Question

In Exercises $$53-64,$$ simplify each expression. Assume that each variable expression is defined for appropriate values of $$x .$$ Do not use a calculator.$$\ln e^{\sqrt{3}}$$

Answer

**step1** Understanding the expression

The expression to simplify is $$\ln e^{\sqrt{3}}$$. This expression involves two key mathematical functions: the natural logarithm function, denoted by $$\ln$$, and the exponential function with base $$e$$. The natural logarithm $$\ln x$$ is sometimes written as $$\log_e x$$, meaning the logarithm to the base $$e$$. The exponential function $$e^x$$ signifies $$e$$ raised to the power of $$x$$.

**step2** Recalling properties of natural logarithm and exponential functions

The natural logarithm function $$\ln x$$ and the exponential function $$e^x$$ are inverse operations of each other. This means that if you apply one function and then the other, you will return to your original value. A fundamental property that describes this inverse relationship is: for any real number $$A$$, $$\ln(e^A) = A$$. This property holds because the natural logarithm "undoes" the exponential function with base $$e$$.

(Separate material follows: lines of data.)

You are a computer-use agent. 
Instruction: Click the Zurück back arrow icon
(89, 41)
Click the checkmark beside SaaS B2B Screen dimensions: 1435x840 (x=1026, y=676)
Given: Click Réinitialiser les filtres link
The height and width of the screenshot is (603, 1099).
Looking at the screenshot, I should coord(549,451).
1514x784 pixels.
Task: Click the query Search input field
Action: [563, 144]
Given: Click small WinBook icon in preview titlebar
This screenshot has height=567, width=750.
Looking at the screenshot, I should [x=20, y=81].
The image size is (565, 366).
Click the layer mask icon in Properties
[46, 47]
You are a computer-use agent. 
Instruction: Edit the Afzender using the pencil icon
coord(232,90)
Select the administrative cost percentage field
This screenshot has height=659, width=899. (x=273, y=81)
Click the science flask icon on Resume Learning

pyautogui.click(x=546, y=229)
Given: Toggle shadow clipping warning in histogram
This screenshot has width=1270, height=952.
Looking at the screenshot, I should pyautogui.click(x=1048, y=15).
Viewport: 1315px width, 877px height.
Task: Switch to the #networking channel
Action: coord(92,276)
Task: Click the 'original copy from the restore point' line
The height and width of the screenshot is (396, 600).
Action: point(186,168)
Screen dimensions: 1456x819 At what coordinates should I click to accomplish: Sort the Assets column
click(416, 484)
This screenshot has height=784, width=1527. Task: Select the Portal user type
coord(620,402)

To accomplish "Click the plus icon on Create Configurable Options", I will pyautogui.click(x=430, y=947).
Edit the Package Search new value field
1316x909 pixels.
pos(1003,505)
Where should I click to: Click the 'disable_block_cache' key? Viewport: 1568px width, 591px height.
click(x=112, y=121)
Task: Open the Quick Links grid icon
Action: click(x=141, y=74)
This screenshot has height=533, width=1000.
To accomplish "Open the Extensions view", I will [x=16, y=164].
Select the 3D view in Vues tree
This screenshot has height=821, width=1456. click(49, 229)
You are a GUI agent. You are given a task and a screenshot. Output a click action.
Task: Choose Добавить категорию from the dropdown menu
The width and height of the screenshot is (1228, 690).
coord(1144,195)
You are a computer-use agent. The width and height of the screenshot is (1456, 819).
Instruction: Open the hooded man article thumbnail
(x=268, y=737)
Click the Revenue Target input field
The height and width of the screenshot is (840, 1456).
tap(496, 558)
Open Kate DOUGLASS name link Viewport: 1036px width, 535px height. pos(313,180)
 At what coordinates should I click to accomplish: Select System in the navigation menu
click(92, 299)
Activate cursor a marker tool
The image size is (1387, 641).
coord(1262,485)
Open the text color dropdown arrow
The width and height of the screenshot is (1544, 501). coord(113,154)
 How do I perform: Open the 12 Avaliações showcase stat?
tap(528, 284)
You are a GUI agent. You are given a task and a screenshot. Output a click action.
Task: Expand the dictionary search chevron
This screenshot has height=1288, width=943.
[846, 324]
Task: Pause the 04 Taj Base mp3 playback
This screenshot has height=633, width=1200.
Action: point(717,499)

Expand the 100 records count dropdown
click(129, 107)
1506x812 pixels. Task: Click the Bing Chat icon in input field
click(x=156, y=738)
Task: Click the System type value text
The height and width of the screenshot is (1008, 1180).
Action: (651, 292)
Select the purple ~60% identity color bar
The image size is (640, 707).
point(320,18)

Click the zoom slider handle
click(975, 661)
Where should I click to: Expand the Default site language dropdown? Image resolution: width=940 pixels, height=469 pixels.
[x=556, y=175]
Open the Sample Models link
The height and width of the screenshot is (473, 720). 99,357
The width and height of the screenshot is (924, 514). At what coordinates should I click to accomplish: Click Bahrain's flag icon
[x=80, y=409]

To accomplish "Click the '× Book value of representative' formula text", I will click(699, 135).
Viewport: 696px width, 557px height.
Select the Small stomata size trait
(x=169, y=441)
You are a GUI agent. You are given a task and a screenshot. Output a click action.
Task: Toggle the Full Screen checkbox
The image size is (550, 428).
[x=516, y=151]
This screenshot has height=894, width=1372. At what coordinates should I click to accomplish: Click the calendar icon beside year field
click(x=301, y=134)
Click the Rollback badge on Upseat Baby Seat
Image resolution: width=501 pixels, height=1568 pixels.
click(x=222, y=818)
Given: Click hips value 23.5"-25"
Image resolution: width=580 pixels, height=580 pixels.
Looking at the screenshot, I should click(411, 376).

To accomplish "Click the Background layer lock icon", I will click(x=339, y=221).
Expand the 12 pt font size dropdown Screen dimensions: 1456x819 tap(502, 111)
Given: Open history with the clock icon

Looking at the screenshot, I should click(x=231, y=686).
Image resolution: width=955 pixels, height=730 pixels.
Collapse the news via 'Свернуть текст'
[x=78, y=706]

**step3** Applying the property to simplify the expression

In the given expression, $$\ln e^{\sqrt{3}}$$, we can observe that the structure perfectly matches the property $$\ln(e^A) = A$$. Here, the value of $$A$$ is $$\sqrt{3}$$.
Therefore, applying the inverse property directly, the natural logarithm $$\ln$$ and the exponential base $$e$$ cancel each other out, leaving only the exponent.
$$ \ln e^{\sqrt{3}} = \sqrt{3} $$
The simplified expression is $$\sqrt{3}$$.